Linux host06 5.10.0-32-amd64 #1 SMP Debian 5.10.223-1 (2024-08-10) x86_64 GNU/Linux
UrBackup Server v2.5.33.0
4 x 6TB HDD with Raid 5 (mdraid), LVM on top of that, and BTRFS

What have I tried:

  • OS Updates (thinking it was btrfs stability issues)
  • UrBackup Updates
  • Allowed FTP only from certain hosts (thinking it might be some sort of attack since I always saw failed logins right before the server crashes).
  • Moved the database to a separate USB stick (not the most performant, but would exclude concurrency issues on the drives)
  • Looked at the console when the server is frozen, but there is nothing of importance there.

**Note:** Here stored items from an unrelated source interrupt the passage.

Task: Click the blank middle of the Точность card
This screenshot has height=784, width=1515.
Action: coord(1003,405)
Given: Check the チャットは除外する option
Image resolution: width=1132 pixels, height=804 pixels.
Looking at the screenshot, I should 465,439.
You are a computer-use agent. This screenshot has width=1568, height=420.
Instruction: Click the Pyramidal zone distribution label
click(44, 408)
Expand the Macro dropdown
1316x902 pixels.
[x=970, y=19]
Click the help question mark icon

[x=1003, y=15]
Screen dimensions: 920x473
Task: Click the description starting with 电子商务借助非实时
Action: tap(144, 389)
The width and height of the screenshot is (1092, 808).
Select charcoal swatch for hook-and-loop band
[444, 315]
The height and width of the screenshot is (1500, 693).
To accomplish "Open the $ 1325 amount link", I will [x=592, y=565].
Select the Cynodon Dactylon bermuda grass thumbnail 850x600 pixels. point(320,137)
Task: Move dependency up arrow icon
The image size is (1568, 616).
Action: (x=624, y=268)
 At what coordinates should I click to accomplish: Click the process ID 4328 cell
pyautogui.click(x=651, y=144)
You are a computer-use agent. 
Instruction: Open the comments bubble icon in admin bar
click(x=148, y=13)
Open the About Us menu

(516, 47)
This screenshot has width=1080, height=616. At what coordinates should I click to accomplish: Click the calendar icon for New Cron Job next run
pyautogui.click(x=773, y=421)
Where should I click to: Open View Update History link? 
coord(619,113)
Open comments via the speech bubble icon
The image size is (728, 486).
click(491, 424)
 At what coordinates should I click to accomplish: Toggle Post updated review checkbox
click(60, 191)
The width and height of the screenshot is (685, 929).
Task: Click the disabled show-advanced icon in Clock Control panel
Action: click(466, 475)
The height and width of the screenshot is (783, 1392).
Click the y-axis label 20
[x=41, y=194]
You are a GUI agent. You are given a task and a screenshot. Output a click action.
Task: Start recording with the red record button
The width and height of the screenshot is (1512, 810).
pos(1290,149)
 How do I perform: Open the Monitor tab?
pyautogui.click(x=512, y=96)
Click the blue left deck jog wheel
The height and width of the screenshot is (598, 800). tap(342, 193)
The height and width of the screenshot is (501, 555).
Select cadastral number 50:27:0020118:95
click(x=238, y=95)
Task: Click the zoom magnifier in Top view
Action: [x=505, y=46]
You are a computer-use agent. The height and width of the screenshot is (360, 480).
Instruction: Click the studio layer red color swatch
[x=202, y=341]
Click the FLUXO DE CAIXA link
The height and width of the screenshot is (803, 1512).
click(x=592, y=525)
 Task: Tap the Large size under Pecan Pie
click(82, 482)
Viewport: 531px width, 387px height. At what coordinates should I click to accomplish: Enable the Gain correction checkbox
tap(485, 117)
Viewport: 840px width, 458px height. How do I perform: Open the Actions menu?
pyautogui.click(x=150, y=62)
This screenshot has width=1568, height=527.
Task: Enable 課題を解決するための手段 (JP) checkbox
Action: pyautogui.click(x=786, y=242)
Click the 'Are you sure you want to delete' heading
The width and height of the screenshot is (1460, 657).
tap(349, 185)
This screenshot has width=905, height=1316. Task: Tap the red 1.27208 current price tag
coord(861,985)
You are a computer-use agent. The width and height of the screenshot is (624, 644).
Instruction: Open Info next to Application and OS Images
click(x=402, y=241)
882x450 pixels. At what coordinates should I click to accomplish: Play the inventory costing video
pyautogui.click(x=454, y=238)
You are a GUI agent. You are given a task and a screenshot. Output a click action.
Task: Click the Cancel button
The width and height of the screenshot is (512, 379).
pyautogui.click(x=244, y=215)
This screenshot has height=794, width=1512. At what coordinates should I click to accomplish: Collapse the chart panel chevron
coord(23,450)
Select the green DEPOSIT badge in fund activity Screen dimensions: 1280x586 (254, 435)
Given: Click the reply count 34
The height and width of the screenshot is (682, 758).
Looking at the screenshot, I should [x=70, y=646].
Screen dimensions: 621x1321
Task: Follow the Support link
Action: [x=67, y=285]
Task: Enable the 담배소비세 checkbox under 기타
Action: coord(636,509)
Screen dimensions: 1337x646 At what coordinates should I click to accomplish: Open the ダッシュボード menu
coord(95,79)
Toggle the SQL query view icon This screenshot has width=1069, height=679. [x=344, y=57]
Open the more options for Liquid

The last lines of this morning’s crash are these (logging is in debug mode):

2024-09-22 09:39:04: Established internet connection. Service=0
2024-09-22 09:39:04: Referencing snapshot on "Client x" for path "backup_8" failed: FAILED
2024-09-22 09:39:04: Authed+capa for client 'Client x' (encrypted-v2, compressed-zstd, token auth) - 1 spare connections
2024-09-22 09:39:13: Authed+capa for client 'Client y' (encrypted-v2, compressed-zstd, token auth) - 1 spare connections
2024-09-22 09:39:22: LockForTransaction in CQuery::Execute Stmt: [INSERT INTO files (backupid, fullpath, hashpath, shahash, filesize, rsize, clientid, incremental, next_entry, prev_entry, pointed_to) VALUES (?, ?, ?, ?, ?, ?, ?, ?, ?, ?, ?)]

And the last syslog lines

Sep 22 09:17:01 host06 CRON[227900]: (root) CMD (   cd / && run-parts --report /etc/cron.hourly)
Sep 22 09:25:01 host06 CRON[228102]: (root) CMD (command -v debian-sa1 > /dev/null && debian-sa1 1 1)
Sep 22 09:35:01 host06 CRON[228391]: (root) CMD (command -v debian-sa1 > /dev/null && debian-sa1 1 1)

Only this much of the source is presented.